Readers, I have had a correspondent characterize my views as realistic cynical. Let me briefly explain them. I believe in universal programs that provide concrete material benefits, especially to the working class. Medicare for All is the prime example, but tuition-free college and a Post Office Bank also fall under this heading. So do a Jobs Guarantee and a Debt Jubilee. Clearly, neither liberal Democrats nor conservative Republicans can deliver on such programs, because the two are different flavors of neoliberalism (“Because markets”). I don’t much care about the “ism” that delivers the benefits, although whichever one does have to put common humanity first, as opposed to markets. Could be a second FDR saving capitalism, democratic socialism leashing and collaring it, or communism razing it. I don’t much care, as long as the benefits are delivered. To me, the key issue — and this is why Medicare for All is always first with me — is the tens of thousands of excess “deaths from despair,” as described by the Case-Deaton study, and other recent studies.
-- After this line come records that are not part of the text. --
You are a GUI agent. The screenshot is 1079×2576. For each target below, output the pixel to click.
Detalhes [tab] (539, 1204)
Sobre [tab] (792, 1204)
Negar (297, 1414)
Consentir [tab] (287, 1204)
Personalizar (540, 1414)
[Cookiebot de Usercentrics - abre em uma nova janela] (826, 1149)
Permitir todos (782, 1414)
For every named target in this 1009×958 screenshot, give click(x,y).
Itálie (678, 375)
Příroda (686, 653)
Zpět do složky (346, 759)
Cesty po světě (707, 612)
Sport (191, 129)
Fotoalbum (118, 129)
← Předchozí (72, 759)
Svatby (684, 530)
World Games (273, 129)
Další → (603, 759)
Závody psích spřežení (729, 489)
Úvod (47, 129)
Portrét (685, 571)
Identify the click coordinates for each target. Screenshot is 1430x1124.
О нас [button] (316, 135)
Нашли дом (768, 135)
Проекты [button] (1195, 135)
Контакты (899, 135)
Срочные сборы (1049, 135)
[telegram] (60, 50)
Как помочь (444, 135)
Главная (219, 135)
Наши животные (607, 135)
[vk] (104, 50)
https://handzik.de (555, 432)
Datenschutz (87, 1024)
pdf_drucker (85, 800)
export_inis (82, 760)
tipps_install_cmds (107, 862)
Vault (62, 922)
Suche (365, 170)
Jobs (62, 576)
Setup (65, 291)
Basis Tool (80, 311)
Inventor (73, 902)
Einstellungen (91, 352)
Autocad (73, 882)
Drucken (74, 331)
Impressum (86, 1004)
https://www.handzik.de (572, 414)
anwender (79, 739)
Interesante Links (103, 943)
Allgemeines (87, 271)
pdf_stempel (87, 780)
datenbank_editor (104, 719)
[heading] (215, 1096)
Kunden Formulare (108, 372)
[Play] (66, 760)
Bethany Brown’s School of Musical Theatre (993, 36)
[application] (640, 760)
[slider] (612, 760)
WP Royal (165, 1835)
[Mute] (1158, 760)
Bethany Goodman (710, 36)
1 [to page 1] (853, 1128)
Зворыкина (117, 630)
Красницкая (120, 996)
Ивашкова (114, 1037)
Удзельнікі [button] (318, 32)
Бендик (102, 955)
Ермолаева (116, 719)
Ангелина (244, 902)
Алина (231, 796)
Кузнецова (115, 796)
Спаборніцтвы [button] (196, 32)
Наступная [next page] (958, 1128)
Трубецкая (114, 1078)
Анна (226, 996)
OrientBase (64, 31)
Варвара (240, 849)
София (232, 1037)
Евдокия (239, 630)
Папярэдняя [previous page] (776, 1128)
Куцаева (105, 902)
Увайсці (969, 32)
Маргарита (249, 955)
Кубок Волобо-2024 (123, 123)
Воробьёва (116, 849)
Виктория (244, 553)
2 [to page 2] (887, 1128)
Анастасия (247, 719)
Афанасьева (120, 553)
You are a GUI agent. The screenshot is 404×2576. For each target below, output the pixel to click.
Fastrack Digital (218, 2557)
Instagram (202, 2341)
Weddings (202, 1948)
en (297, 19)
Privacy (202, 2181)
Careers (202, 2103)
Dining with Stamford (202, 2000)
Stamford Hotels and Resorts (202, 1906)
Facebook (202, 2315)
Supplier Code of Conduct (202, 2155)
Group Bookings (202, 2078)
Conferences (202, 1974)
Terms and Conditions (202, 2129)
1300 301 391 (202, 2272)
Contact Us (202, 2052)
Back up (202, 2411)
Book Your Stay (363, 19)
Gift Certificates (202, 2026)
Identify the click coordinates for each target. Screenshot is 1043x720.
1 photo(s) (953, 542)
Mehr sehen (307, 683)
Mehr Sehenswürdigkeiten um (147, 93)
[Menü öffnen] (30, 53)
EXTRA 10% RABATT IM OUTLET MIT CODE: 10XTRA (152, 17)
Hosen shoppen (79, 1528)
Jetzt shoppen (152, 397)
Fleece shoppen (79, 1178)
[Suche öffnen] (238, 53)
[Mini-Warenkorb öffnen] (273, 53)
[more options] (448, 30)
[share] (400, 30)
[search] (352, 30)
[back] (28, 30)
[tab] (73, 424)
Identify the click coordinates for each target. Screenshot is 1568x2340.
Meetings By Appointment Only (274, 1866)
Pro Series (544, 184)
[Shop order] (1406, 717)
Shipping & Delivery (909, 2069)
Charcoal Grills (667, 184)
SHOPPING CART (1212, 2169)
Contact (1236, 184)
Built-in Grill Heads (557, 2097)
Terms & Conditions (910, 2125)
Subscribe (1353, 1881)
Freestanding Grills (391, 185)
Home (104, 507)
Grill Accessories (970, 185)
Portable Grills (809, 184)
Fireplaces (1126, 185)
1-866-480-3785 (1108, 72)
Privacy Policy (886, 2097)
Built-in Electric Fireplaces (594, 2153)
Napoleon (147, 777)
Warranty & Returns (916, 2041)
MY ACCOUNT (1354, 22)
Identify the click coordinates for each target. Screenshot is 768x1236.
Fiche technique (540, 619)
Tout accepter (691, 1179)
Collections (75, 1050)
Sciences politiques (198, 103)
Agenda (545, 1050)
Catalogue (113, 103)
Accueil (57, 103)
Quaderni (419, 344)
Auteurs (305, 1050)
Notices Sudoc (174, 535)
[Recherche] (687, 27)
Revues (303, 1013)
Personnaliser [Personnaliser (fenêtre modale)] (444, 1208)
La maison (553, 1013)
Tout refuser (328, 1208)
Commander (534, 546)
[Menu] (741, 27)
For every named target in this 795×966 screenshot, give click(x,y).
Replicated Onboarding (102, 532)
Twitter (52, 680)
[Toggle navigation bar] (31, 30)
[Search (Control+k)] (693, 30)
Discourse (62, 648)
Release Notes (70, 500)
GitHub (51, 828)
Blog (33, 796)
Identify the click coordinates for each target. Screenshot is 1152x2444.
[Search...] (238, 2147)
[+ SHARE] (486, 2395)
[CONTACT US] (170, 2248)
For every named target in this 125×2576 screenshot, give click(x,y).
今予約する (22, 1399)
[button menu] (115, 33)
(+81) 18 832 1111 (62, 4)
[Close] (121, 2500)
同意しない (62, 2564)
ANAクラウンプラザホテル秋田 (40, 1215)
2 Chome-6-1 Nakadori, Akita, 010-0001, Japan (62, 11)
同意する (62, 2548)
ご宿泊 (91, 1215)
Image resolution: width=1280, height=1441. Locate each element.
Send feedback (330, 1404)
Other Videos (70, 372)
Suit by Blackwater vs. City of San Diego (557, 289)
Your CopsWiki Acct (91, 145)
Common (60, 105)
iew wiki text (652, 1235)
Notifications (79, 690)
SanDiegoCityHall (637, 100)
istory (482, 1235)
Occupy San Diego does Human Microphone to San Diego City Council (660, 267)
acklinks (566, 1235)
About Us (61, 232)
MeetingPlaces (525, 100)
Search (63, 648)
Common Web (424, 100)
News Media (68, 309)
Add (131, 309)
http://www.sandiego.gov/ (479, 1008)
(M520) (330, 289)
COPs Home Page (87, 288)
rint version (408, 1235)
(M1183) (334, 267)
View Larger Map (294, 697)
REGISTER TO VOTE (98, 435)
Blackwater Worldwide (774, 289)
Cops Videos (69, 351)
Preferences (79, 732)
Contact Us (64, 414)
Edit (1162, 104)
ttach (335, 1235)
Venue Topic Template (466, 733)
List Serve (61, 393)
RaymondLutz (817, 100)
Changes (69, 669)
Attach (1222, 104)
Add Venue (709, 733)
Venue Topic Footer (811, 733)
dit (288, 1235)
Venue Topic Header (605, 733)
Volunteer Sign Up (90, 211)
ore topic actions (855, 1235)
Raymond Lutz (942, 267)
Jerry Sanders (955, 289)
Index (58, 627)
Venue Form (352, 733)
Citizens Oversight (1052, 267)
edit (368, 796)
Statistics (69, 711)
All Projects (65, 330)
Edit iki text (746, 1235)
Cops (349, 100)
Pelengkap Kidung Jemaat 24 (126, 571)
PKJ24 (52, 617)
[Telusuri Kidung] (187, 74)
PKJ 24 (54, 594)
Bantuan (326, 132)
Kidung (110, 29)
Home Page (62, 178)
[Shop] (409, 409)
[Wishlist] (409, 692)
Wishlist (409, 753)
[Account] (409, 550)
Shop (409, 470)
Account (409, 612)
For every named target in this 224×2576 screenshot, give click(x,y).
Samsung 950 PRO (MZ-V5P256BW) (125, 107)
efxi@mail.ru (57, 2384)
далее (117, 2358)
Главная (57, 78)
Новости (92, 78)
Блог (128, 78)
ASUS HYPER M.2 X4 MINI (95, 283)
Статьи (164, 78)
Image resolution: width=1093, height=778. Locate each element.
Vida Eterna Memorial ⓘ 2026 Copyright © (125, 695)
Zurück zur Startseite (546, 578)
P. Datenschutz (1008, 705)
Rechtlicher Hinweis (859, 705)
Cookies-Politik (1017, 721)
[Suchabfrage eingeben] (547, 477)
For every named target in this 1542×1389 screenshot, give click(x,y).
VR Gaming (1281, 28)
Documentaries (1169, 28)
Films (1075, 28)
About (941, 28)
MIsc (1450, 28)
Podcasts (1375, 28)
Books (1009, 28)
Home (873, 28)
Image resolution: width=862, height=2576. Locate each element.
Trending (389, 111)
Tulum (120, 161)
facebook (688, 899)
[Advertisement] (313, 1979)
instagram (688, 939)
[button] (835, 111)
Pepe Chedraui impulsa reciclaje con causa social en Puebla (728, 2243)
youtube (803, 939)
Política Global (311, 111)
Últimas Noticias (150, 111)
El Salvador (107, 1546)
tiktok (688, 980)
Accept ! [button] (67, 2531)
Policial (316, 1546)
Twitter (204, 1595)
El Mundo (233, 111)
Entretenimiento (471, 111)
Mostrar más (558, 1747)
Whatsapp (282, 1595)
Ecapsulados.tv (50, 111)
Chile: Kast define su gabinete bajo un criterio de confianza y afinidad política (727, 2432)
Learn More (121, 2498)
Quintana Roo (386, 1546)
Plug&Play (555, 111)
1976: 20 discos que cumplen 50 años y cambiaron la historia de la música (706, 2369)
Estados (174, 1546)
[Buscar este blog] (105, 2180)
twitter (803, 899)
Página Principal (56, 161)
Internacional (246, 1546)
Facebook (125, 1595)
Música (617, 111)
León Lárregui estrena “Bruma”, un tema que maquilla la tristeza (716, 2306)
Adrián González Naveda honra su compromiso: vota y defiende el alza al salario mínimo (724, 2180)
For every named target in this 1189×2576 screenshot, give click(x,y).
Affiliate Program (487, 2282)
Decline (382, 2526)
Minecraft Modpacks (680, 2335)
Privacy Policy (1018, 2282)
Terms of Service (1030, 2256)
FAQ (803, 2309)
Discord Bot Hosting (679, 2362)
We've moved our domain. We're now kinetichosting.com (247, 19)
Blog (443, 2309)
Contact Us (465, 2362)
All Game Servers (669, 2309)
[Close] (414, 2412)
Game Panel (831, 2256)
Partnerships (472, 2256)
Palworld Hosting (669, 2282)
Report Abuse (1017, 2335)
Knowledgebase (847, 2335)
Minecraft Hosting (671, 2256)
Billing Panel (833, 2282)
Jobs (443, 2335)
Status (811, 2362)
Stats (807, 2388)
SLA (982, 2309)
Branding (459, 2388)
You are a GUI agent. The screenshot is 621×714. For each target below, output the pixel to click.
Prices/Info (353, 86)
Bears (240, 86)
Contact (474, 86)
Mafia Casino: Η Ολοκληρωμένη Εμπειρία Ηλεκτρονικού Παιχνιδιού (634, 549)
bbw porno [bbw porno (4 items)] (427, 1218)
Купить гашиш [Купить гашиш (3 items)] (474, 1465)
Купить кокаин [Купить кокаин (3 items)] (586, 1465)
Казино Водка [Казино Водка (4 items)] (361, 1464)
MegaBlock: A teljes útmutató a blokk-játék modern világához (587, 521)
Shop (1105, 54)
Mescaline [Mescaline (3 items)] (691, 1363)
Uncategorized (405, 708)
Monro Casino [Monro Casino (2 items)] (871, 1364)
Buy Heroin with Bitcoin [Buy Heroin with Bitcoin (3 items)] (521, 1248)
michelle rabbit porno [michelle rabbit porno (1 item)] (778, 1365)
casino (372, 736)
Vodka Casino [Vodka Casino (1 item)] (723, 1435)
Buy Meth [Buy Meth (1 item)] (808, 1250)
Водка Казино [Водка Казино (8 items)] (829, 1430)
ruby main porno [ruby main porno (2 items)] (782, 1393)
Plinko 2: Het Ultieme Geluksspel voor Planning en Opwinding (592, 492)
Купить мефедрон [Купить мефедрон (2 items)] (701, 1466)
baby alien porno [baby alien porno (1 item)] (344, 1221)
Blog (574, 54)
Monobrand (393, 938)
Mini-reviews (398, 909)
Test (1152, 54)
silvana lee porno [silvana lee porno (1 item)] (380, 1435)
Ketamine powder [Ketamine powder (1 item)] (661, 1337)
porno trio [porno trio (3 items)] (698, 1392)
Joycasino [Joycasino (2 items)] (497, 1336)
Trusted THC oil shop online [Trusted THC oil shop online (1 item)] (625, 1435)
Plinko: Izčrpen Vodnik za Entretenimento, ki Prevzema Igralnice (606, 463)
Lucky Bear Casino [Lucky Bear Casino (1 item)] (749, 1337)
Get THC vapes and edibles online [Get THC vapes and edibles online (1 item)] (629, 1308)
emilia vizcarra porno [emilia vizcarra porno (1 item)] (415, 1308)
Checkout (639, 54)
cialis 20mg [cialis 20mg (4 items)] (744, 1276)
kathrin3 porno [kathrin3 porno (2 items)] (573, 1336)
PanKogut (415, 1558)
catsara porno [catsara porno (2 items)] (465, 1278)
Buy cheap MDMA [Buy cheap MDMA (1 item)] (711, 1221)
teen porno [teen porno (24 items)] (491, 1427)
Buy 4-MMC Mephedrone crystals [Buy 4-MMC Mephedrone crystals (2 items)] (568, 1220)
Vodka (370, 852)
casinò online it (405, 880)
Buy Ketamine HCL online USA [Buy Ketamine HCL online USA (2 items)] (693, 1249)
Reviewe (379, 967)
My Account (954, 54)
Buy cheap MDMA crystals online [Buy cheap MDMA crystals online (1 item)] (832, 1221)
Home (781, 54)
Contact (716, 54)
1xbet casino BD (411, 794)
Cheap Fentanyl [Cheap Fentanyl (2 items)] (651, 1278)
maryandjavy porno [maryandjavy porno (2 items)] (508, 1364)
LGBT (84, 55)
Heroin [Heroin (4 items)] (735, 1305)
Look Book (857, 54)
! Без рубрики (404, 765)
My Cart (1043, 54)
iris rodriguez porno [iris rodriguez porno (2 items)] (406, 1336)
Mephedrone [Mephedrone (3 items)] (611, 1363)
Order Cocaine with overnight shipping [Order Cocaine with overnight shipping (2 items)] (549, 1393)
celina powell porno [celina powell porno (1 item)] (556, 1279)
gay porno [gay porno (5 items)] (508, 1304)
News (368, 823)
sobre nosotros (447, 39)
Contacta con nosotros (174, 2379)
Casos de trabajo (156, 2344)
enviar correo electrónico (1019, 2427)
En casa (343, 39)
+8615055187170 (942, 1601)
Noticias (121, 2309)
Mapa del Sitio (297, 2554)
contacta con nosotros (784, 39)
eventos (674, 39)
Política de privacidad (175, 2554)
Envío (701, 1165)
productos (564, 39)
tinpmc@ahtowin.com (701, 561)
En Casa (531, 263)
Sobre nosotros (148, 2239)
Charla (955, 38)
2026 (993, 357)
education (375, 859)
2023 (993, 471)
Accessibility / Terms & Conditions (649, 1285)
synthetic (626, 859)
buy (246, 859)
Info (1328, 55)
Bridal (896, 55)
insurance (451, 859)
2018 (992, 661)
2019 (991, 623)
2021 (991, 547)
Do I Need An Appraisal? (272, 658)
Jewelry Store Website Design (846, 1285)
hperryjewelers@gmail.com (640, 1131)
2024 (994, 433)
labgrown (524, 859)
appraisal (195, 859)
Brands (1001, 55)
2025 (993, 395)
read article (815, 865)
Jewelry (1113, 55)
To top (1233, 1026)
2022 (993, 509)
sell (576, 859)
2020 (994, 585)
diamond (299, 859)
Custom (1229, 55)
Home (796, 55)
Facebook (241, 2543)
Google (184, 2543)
That enormous body count makes Medicare for All, at the very least, a moral and strategic imperative. And that level of suffering and organic damage makes the concerns of identity politics — even the worthy fight to help the refugees Bush, Obama, and Clinton’s wars created — bright shiny objects by comparison. Hence my frustration with the news flow — currently in my view the swirling intersection of two, separate Shock Doctrine campaigns, one by the Administration, and the other by out-of-power liberals and their allies in the State and in the press — a news flow that constantly forces me to focus on matters that I regard as of secondary importance to the excess deaths. What kind of political economy is it that halts or even reverses the increases in life expectancy that civilized societies have achieved? I am also very hopeful that the continuing destruction of both party establishments will open the space for voices supporting programs similar to those I have listed; let’s call such voices “the left.” Volatility creates opportunity, especially if the Democrat establishment, which puts markets first and opposes all such programs, isn’t allowed to get back into the saddle. Eyes on the prize! I love the tactical level, and secretly love even the horse race, since I’ve been blogging about it daily for fourteen years, but everything I write has this perspective at the back of it.